3. 更新をクリックし、HIDインターフェイスデバイスまたはキーボードデバイスのドライバーを更新します。
ドライバー更新後は、Fn + 音量キーを押して正常に動作するかテストしてみてください。
対処法3:システムファイルチェッカー(SFC)を実行する
Windows 7や8からWindows 10へアップグレードした後に、明るさ調整キーや音量キーなどが動作しなくなったという報告もあります。この場合、システムファイルの欠損や破損が原因の可能性があるため、システムファイルチェッカーで修復を行いましょう。
1. 検索ボックスに「コマンドプロンプト」と入力し、検索結果を右クリックして管理者として実行を選択します。
2. コマンドプロンプトのウィンドウに「sfc /scannow」と入力し、Enterキーを押します。
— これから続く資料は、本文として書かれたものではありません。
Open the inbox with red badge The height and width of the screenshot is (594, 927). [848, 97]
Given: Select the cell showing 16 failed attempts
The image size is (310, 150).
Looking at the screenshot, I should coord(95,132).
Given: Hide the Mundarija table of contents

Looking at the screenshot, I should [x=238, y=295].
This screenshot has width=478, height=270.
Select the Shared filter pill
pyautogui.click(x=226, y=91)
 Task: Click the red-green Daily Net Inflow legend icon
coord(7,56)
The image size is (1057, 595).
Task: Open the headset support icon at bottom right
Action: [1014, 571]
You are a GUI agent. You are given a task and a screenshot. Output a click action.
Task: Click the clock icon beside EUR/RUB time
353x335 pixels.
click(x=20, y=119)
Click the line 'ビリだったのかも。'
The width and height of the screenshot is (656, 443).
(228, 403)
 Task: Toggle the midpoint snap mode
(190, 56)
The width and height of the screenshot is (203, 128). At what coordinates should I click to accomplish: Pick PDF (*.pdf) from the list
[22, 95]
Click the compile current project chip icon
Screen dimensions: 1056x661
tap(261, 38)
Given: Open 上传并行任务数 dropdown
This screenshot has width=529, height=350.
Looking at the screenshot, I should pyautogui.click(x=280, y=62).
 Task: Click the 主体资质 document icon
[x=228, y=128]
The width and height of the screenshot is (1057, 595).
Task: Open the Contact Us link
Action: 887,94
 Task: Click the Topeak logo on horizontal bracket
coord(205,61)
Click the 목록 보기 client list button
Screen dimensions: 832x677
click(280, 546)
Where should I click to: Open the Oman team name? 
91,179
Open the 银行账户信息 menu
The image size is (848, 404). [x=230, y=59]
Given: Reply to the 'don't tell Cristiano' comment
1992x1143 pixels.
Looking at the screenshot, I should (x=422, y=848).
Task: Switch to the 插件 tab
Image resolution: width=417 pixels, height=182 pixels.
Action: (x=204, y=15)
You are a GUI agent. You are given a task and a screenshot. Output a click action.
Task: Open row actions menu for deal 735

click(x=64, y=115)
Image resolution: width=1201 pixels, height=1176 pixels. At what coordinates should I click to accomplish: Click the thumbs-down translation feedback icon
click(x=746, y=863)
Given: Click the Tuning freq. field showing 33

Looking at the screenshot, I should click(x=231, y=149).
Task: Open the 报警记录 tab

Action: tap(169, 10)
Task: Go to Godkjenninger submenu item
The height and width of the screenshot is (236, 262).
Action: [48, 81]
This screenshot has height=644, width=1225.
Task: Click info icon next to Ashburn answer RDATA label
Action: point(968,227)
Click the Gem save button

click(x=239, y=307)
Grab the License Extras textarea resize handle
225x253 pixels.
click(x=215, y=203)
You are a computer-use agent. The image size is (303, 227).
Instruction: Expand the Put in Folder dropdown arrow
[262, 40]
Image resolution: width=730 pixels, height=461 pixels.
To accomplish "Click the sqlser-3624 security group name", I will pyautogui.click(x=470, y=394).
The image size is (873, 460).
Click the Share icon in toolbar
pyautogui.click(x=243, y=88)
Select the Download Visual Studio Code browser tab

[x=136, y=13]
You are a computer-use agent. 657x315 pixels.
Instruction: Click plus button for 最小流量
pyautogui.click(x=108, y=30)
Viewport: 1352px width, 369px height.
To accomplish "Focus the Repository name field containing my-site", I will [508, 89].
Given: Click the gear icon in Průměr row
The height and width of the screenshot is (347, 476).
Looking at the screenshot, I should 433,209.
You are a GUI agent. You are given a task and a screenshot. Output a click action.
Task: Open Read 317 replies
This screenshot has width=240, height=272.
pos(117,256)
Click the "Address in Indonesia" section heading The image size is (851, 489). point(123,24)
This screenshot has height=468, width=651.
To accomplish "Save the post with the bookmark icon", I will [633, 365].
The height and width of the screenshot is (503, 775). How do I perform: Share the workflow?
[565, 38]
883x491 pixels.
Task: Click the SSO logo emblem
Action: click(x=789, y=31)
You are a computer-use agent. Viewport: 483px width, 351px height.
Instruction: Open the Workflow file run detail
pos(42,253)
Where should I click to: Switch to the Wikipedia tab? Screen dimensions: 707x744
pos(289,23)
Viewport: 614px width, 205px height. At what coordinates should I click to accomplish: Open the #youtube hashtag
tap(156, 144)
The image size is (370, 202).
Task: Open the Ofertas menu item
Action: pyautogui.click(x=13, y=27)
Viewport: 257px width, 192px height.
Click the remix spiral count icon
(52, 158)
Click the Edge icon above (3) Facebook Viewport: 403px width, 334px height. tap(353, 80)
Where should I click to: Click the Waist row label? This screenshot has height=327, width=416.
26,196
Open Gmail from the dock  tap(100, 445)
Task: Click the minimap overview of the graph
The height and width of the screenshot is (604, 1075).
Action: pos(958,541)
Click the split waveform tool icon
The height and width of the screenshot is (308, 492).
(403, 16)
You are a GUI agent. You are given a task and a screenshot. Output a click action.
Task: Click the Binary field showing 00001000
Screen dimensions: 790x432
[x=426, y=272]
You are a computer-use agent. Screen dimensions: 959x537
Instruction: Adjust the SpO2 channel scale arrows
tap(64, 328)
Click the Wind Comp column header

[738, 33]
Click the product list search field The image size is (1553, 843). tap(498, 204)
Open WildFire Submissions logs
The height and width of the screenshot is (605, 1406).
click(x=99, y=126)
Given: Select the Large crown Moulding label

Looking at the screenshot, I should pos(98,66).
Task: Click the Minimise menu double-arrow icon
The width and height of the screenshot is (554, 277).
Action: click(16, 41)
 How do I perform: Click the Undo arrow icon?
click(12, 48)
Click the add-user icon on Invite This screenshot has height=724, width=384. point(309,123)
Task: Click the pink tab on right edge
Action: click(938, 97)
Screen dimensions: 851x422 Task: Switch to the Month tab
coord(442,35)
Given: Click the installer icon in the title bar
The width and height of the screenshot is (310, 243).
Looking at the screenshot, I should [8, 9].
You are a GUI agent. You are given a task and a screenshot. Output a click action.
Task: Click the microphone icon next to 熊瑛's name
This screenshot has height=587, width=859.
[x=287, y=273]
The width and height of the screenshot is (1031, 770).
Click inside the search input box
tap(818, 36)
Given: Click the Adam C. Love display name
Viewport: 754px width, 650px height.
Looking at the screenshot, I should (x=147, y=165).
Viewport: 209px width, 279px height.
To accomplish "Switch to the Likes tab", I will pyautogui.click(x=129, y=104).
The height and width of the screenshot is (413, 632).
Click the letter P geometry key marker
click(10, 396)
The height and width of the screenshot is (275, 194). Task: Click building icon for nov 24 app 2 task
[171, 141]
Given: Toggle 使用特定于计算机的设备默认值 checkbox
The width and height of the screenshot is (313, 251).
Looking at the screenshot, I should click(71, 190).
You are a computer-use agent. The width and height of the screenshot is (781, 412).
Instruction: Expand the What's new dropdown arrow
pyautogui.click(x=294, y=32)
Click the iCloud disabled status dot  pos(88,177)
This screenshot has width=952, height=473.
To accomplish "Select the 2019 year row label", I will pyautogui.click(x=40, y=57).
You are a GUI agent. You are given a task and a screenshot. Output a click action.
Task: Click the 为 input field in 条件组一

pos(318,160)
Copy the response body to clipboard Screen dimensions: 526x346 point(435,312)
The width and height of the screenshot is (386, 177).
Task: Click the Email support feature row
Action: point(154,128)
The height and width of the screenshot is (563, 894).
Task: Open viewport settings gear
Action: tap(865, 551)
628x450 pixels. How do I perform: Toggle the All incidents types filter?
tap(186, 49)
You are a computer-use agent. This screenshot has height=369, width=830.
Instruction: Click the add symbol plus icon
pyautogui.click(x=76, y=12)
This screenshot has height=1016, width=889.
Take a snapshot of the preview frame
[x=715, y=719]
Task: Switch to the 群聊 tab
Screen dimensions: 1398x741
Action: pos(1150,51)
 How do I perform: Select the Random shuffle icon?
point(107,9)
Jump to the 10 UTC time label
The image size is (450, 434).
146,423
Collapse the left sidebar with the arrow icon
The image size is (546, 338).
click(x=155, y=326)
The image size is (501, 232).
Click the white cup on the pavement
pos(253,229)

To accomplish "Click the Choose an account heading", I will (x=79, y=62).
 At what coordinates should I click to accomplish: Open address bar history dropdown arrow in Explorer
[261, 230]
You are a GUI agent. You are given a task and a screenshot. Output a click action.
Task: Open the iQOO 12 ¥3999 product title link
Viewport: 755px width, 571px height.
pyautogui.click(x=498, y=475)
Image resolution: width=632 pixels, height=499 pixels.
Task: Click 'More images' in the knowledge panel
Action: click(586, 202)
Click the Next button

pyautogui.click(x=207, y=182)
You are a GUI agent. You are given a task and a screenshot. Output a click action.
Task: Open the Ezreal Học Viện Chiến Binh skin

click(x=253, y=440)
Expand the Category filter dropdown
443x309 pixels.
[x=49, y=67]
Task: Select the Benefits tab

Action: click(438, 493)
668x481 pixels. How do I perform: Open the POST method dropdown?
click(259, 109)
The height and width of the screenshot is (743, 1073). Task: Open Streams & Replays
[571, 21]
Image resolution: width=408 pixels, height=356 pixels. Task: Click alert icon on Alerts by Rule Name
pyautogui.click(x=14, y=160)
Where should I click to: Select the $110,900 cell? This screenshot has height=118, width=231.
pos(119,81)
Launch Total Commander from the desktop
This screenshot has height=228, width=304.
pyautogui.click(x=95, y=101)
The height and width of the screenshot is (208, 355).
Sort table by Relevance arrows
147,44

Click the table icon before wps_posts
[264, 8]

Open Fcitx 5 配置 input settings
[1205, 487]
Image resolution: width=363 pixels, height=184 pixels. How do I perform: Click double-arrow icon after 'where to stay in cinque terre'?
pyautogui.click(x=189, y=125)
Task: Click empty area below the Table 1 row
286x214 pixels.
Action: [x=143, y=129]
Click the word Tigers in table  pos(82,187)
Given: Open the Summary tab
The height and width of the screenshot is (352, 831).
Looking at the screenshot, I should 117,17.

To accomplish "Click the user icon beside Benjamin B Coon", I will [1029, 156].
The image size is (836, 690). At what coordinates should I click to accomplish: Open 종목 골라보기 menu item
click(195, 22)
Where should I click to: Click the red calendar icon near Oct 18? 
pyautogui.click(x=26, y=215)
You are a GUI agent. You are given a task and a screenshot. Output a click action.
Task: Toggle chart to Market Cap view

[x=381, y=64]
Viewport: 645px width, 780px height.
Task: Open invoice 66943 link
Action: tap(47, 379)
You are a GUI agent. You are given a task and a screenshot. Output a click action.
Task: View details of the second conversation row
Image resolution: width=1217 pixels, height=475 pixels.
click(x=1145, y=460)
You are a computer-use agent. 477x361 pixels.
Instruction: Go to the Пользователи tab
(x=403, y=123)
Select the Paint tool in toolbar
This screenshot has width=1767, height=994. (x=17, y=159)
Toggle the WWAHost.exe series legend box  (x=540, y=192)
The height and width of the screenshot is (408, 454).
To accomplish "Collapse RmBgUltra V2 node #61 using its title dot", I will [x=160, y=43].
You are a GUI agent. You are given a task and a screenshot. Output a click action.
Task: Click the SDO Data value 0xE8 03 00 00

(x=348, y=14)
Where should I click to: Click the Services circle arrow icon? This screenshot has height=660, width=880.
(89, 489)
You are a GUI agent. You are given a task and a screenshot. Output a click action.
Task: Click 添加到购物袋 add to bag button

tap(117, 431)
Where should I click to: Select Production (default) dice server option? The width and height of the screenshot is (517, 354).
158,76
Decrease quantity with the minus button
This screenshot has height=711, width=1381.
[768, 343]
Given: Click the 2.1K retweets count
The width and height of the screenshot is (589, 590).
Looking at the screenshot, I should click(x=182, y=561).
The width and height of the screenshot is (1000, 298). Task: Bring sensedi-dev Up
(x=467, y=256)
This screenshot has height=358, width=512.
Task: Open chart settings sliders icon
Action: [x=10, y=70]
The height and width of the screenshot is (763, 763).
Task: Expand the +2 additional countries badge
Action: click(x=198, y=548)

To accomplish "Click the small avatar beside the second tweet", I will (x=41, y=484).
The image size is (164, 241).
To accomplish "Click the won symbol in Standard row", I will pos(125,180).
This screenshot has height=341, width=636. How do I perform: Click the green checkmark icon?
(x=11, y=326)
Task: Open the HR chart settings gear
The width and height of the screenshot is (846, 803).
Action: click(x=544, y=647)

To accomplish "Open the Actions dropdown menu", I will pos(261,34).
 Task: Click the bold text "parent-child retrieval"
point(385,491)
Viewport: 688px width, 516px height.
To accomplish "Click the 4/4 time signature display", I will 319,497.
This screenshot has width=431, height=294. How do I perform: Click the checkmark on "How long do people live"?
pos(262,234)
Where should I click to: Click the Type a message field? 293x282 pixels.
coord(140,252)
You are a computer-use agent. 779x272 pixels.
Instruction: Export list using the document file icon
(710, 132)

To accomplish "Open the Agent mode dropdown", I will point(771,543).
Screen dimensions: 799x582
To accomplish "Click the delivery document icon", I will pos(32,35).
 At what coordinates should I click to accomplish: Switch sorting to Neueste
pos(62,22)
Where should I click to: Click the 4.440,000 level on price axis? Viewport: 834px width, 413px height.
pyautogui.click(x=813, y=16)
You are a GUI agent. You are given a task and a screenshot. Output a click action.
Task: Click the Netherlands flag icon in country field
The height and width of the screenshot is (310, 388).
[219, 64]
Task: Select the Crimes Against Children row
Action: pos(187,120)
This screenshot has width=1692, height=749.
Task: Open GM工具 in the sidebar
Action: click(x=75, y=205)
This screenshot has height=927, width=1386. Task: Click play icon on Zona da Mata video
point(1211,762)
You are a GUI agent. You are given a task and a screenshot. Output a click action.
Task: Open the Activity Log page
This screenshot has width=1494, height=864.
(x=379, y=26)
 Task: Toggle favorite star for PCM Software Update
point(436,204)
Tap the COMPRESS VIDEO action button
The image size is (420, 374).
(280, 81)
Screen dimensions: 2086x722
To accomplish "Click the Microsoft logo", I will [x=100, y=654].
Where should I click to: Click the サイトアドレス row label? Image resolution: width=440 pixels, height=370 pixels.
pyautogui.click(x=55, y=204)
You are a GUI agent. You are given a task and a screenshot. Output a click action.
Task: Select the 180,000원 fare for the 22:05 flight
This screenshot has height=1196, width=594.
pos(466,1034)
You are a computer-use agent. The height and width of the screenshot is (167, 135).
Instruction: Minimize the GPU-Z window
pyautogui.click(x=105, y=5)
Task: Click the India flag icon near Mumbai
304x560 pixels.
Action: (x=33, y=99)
スキャンが完了したら、パソコンを再起動して音量キーの状態を確認してください。
対処法4:Windowsキーボードトラブルシューティングツールを実行する
Windowsには、オーディオ関連をはじめとするさまざまなデバイスエラーを自動診断できるトラブルシューティングツールが標準搭載されています。音量キーが動作しない問題にも有効なので、ぜひ活用しましょう。
1. スタートボタンをクリックし、設定を開きます。
2. Windowsの設定から更新とセキュリティを選択します。
3. トラブルシューティングの項目でキーボードを選び、トラブルシューティングツールの実行をクリックします。
4. Windows 10が問題の検出を開始します。
検出処理が完了すれば、音量キーが動作しない原因を特定できる可能性があります。運が良ければ、トラブルシューティングツールが自動的に問題を修復してくれるでしょう。
ただし、Windowsの自動修復で解決しないケースもあります。その場合は、次の対処法を試してみてください。
対処法5:マルチメディアキーの設定をファンクションキーに変更する
音量キーが反応しない原因として、Fnキーの動作設定が誤っているケースも考えられます。この場合は、Fnキーの動作をマルチメディアキー優先からファンクションキー優先へ変更することで改善することがあります。
1. コントロールパネルを開きます。
2. Windowsモビリティセンターを探します。表示方法を「大きいアイコン」に切り替えると見つけやすくなります。
3. Windowsモビリティセンター内のファンクションキーの行の項目までスクロールし、ドロップダウンリストからファンクションキーを選択します。
※ここではDellのPCでファンクションキーを選択した例を示しています。
ファンクションキーが正常に有効化されれば、Fn + 音量キーも自然に使えるようになります。上記の対処法を順番に試せば、音量キーが反応しない問題は必ず解決できるはずです。まずはハードウェアの状態確認から始めて、原因に合った方法を選んでください。